Records to process:
----------
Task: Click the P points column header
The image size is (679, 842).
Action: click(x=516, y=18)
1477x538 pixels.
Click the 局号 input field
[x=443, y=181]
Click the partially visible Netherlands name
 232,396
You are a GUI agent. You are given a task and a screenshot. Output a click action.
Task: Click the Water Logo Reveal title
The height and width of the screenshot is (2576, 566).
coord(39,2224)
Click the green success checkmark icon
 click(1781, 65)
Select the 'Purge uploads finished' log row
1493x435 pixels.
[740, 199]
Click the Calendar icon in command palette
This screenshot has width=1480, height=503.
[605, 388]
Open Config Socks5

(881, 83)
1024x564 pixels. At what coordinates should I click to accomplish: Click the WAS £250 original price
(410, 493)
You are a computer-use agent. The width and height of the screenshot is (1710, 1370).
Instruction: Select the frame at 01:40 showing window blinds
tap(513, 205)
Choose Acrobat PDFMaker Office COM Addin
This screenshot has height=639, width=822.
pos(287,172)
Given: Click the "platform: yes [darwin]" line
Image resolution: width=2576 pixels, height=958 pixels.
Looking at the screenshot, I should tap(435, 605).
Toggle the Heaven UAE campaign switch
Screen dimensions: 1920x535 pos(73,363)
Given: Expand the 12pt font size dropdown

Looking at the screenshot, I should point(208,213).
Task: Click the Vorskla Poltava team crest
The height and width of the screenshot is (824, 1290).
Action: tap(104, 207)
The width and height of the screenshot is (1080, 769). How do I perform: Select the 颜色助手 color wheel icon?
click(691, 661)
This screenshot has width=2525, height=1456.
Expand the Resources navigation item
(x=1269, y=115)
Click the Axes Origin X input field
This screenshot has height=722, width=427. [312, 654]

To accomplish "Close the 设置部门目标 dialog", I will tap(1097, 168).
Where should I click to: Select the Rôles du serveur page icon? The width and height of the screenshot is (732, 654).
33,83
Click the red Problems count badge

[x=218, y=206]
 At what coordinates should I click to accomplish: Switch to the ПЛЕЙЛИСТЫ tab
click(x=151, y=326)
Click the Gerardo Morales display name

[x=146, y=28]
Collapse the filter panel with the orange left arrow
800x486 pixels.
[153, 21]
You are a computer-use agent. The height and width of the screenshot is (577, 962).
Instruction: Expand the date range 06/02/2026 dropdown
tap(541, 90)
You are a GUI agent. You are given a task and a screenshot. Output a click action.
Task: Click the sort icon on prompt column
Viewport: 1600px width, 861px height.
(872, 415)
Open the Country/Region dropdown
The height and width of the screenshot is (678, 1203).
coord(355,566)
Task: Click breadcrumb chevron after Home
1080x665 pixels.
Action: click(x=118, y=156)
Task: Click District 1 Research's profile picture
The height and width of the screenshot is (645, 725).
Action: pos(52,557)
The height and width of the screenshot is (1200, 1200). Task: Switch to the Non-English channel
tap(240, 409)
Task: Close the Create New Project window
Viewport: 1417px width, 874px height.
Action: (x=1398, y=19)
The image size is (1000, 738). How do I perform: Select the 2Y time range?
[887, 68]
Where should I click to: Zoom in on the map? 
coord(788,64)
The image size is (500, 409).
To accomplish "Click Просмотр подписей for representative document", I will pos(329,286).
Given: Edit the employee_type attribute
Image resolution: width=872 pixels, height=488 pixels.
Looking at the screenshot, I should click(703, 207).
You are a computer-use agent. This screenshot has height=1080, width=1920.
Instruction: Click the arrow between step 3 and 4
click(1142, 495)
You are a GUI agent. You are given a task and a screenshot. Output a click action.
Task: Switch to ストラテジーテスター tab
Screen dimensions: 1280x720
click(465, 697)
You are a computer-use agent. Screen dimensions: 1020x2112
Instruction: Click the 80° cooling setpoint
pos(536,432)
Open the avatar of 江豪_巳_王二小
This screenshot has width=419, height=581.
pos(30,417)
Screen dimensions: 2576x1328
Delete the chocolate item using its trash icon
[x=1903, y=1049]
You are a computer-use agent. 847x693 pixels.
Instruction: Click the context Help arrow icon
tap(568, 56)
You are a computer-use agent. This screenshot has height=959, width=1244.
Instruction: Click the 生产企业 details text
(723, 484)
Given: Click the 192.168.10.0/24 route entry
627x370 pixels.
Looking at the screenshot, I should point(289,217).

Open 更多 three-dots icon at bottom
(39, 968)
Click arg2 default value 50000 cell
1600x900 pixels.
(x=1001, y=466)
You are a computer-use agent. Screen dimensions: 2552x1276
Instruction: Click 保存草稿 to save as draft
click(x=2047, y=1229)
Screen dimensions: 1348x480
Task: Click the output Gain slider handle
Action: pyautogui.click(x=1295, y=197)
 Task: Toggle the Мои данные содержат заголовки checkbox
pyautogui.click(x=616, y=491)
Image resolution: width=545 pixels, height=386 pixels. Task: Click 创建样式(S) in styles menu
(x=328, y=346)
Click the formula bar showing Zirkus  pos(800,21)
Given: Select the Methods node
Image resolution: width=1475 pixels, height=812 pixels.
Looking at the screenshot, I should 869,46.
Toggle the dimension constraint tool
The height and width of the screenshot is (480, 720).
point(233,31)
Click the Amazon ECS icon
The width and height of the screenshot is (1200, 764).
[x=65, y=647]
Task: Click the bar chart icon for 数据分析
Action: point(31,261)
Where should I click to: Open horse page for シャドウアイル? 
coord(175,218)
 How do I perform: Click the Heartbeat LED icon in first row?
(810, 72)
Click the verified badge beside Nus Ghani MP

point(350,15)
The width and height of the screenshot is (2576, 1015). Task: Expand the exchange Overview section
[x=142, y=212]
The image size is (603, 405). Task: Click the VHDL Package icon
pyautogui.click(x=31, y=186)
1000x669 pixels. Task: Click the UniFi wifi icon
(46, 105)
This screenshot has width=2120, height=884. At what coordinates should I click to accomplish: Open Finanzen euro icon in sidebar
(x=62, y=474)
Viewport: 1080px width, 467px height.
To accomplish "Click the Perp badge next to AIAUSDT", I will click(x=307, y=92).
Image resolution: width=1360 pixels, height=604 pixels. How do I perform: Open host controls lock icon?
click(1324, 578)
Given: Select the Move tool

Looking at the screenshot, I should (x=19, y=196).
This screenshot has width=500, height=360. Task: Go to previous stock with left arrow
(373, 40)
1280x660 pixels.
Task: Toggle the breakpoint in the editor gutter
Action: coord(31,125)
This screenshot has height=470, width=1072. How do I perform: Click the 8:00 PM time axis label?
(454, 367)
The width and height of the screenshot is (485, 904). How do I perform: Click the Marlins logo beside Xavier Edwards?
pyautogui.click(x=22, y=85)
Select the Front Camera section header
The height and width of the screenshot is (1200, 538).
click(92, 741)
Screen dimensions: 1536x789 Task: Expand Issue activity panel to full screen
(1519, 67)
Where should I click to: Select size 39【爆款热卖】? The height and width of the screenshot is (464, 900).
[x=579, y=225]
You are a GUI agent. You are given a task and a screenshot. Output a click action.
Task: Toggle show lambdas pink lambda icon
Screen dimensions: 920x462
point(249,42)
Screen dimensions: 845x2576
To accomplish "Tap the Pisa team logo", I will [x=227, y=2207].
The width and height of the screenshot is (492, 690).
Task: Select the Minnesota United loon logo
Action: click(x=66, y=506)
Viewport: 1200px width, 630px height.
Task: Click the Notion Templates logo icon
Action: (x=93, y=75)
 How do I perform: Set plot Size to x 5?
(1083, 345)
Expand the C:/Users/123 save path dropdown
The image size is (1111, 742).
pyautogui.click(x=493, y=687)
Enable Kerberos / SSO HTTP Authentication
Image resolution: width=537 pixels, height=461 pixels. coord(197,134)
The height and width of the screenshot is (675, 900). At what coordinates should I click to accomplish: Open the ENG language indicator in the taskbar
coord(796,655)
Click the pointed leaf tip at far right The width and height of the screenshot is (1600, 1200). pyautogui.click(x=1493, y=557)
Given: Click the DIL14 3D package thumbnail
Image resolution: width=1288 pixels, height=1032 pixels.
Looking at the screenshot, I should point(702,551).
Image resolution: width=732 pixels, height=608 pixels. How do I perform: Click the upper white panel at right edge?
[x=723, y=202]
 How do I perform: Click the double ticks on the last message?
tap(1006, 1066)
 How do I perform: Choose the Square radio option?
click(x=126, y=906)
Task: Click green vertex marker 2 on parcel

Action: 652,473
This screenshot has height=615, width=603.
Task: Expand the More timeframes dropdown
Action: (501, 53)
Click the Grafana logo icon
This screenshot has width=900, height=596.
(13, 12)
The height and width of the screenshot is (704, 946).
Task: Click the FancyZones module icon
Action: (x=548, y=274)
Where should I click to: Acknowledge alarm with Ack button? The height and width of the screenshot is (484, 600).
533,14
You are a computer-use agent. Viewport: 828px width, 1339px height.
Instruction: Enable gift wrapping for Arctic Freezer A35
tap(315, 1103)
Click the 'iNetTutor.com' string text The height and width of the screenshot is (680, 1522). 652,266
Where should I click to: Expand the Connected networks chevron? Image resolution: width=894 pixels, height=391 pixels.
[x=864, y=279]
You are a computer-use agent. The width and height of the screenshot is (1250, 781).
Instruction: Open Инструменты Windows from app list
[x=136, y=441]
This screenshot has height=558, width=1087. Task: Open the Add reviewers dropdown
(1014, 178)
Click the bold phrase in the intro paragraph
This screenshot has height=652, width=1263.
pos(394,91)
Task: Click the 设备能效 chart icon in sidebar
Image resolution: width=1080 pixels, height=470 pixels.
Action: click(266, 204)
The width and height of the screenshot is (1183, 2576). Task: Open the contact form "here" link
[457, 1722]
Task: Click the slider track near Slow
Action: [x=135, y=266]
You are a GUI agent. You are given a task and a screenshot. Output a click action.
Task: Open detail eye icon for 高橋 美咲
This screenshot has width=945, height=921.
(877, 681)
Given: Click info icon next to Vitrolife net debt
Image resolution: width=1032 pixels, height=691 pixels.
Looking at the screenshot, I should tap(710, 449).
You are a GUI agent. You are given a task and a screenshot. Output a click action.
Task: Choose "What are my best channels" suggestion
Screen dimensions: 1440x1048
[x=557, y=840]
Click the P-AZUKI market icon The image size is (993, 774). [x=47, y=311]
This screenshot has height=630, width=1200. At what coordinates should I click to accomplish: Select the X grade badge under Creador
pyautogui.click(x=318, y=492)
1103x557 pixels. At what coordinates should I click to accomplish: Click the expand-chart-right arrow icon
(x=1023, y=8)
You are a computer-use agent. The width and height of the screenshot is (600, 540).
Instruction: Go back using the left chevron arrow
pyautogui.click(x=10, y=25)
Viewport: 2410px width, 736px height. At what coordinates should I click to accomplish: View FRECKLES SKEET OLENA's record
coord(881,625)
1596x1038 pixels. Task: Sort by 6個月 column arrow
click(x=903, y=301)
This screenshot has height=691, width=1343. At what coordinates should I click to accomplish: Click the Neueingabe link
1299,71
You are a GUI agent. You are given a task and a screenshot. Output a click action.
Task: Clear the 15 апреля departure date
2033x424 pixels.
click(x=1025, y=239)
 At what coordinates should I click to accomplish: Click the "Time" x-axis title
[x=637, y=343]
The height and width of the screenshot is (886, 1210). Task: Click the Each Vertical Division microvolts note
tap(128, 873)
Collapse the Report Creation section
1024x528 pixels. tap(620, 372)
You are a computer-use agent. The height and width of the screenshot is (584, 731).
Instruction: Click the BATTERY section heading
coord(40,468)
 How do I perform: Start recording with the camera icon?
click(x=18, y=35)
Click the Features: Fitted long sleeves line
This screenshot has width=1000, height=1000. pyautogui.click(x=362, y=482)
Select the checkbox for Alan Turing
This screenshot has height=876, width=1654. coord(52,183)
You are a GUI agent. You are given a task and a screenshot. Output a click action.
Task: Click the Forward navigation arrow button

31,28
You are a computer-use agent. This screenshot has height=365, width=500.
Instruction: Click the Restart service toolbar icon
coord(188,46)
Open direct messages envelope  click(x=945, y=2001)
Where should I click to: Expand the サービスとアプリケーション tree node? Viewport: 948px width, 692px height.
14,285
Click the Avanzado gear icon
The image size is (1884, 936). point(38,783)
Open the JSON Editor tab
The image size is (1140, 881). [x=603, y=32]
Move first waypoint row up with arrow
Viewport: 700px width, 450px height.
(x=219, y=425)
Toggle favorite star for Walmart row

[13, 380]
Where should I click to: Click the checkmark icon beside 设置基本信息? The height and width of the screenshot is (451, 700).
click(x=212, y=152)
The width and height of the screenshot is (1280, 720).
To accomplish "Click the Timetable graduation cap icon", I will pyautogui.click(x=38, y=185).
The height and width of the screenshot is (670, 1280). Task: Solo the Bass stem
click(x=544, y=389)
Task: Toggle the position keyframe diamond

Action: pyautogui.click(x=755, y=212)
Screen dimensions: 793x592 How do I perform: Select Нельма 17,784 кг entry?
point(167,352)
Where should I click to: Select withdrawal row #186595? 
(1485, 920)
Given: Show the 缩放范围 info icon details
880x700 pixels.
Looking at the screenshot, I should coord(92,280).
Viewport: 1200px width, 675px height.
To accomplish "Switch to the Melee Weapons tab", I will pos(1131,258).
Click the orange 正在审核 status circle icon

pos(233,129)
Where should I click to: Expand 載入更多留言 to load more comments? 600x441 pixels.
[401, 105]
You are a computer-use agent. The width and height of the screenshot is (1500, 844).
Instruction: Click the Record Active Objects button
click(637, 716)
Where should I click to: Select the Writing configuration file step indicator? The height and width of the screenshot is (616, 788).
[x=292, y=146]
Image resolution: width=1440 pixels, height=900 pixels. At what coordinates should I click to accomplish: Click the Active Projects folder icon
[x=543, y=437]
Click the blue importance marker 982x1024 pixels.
----------
Work item: What should be returned is the run of lines from the first line of the material through the line containing "is (1710, 1370).", exact and inclusive, and nothing else.

Response to the exercise:
Task: Click the P points column header
The image size is (679, 842).
Action: click(x=516, y=18)
1477x538 pixels.
Click the 局号 input field
[x=443, y=181]
Click the partially visible Netherlands name
 232,396
You are a GUI agent. You are given a task and a screenshot. Output a click action.
Task: Click the Water Logo Reveal title
The height and width of the screenshot is (2576, 566).
coord(39,2224)
Click the green success checkmark icon
 click(1781, 65)
Select the 'Purge uploads finished' log row
1493x435 pixels.
[740, 199]
Click the Calendar icon in command palette
This screenshot has width=1480, height=503.
[605, 388]
Open Config Socks5

(881, 83)
1024x564 pixels. At what coordinates should I click to accomplish: Click the WAS £250 original price
(410, 493)
You are a computer-use agent. The width and height of the screenshot is (1710, 1370).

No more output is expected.